Por Antonio Las Heras
“Tener alma de proa” es la ambición de nuestro autor, expresada en “El cencerro de cristal.” Alma de proa implica mucho más que la mirada continua hacia delante. Visión reprochable si, carente de sentido, sólo siembra ansiedad. ¡Cuántos miran hacia la popa presos de recuerdos! ¿Y, acaso, no hay otros con la mirada fija en la cubierta temerosos del hoy? ¿Cómo pedirle a esos que se atrevan a mirar desde la proa?
Se trata aquí de una personalidad que requiere la ineludible presencia de una fuerza interior – perseverante, perenne – que nunca se arredra; ni aún en los momentos inciertos de niebla y hasta aquellos donde la oscuridad del espíritu se asemeja a lo absoluto.
Ese ámbito donde el común de los mortales disuelve su existencia como inútil hoja seca arrastrada hasta su pulverización por el arremolinado viento del otoño, no es obstáculo para quien su alma es proa que abre las aguas con el afán de descubrir nuevos puertos, otras regiones. Aquellas que – parafraseando a Carl Gustav Jung – sólo los poetas comprenderán porque no se trata de sitios físicos, susceptibles de percepción, sino aquellos propios de un mundo interior: el inmundo al que se refirió el filósofo triversitario Miguel Herrera Figueroa.
Místicos, esotéricos y alquimistas hicieron suya la búsqueda de esa región cósmica. No fue ajeno a ello Ricardo Güiraldes.
“Su gran personalidad mística no puede retacearse”, ha dicho Ramachandra Buvanahalli Channe Gowda. Quien agrega: “Estamos frente a un místico que a fuerza de crecer en espíritu es universal, sin dejar por ello de ser auténticamente argentino” (1.-)

DATOS PROPORCIONADOS =
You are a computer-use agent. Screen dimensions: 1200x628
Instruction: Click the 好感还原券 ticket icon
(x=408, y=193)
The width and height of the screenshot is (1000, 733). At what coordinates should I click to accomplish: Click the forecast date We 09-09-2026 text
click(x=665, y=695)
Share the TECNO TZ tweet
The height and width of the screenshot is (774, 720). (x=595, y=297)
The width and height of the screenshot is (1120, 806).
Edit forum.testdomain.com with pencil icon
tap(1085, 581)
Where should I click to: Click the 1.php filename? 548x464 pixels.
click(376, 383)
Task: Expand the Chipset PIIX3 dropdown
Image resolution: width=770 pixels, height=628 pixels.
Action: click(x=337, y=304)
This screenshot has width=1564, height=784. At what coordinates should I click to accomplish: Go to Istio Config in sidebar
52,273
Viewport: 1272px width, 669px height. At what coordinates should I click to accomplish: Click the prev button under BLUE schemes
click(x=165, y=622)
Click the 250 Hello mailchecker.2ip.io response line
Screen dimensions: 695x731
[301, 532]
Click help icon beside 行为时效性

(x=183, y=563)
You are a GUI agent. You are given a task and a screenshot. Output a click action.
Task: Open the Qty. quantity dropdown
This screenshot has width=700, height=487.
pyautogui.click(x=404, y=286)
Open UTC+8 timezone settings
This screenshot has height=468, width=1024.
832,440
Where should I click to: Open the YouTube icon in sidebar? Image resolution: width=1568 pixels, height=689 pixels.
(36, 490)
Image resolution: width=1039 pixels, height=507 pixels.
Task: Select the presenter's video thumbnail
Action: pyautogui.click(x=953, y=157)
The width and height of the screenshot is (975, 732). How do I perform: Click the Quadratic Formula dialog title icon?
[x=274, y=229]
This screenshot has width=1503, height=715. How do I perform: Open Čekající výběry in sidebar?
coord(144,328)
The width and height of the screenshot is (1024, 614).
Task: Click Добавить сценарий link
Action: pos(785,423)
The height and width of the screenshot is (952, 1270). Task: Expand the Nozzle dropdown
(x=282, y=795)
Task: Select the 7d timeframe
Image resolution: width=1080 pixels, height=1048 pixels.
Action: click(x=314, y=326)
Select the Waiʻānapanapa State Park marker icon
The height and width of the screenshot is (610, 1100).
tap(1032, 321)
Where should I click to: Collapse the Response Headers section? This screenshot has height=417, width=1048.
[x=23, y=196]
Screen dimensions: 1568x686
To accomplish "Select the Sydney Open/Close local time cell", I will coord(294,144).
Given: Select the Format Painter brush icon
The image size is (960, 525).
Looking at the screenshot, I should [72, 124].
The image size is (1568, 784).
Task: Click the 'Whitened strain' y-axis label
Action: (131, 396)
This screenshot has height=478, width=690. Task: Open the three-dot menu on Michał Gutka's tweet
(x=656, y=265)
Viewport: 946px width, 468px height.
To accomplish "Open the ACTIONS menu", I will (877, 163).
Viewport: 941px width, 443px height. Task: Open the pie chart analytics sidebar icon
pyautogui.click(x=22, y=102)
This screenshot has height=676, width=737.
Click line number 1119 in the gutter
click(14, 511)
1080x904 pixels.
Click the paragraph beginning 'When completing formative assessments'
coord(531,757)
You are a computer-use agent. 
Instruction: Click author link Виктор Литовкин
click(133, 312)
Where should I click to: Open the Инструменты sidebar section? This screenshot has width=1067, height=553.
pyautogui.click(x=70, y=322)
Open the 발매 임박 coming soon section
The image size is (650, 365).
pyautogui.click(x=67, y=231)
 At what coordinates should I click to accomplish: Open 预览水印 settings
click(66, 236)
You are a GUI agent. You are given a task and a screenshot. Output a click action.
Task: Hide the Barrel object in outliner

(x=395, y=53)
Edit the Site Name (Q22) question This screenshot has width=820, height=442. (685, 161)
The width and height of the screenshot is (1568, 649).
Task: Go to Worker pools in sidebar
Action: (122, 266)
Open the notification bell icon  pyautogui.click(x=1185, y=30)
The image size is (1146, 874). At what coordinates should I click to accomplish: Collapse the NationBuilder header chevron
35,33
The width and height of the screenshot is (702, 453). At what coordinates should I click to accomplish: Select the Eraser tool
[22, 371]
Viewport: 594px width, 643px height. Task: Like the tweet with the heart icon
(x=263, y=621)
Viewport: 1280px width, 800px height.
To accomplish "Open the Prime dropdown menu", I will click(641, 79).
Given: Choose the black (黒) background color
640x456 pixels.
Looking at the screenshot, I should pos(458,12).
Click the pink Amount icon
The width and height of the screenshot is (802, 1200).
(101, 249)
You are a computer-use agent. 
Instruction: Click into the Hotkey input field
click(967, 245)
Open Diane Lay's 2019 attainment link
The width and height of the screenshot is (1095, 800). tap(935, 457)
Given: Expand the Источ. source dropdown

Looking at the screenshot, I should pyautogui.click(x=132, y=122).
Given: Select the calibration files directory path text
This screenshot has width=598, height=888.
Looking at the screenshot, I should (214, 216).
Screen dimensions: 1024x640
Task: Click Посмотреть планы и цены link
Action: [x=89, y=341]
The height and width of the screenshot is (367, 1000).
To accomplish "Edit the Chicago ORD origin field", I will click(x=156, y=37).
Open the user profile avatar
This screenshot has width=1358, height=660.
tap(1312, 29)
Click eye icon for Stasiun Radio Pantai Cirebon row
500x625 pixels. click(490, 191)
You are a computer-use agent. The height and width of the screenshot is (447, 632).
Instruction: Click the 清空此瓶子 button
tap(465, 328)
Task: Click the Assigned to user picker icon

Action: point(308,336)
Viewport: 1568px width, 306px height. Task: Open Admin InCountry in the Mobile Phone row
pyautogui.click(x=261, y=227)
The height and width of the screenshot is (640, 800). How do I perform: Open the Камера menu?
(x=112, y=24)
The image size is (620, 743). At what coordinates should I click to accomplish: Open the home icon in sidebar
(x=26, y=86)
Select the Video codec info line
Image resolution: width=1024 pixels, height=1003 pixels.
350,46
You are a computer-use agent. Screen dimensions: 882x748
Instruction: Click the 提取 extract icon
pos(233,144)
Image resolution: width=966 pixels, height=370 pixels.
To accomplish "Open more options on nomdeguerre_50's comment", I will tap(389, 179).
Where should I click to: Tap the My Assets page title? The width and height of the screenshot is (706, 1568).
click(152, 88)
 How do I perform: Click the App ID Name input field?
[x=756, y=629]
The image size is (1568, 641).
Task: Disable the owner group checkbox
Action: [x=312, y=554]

TRABAJO POR HACER =
1. Resume en dos oraciones el texto sobre el alma de proa.
2. Copia el pasaje del texto sobre el alma de proa que empieza en las palabras "Por Antonio Las" y termina después de "a lo absoluto.", y cambia "proa" por "quilla".
Para resolver estas tareas no hace falta usar los datos.

SOLUCIONES =
1. El texto presenta la ambición de "tener alma de proa", expresada en "El cencerro de cristal", como una personalidad con una fuerza interior perseverante que no se arredra ni en la oscuridad y que busca nuevos puertos propios de un mundo interior. Místicos, esotéricos y alquimistas buscaron esa región cósmica, al igual que Ricardo Güiraldes, cuya personalidad mística, universal y auténticamente argentina destaca Ramachandra Buvanahalli Channe Gowda.

2.
Por Antonio Las Heras
“Tener alma de quilla” es la ambición de nuestro autor, expresada en “El cencerro de cristal.” Alma de quilla implica mucho más que la mirada continua hacia delante. Visión reprochable si, carente de sentido, sólo siembra ansiedad. ¡Cuántos miran hacia la popa presos de recuerdos! ¿Y, acaso, no hay otros con la mirada fija en la cubierta temerosos del hoy? ¿Cómo pedirle a esos que se atrevan a mirar desde la quilla?
Se trata aquí de una personalidad que requiere la ineludible presencia de una fuerza interior – perseverante, perenne – que nunca se arredra; ni aún en los momentos inciertos de niebla y hasta aquellos donde la oscuridad del espíritu se asemeja a lo absoluto.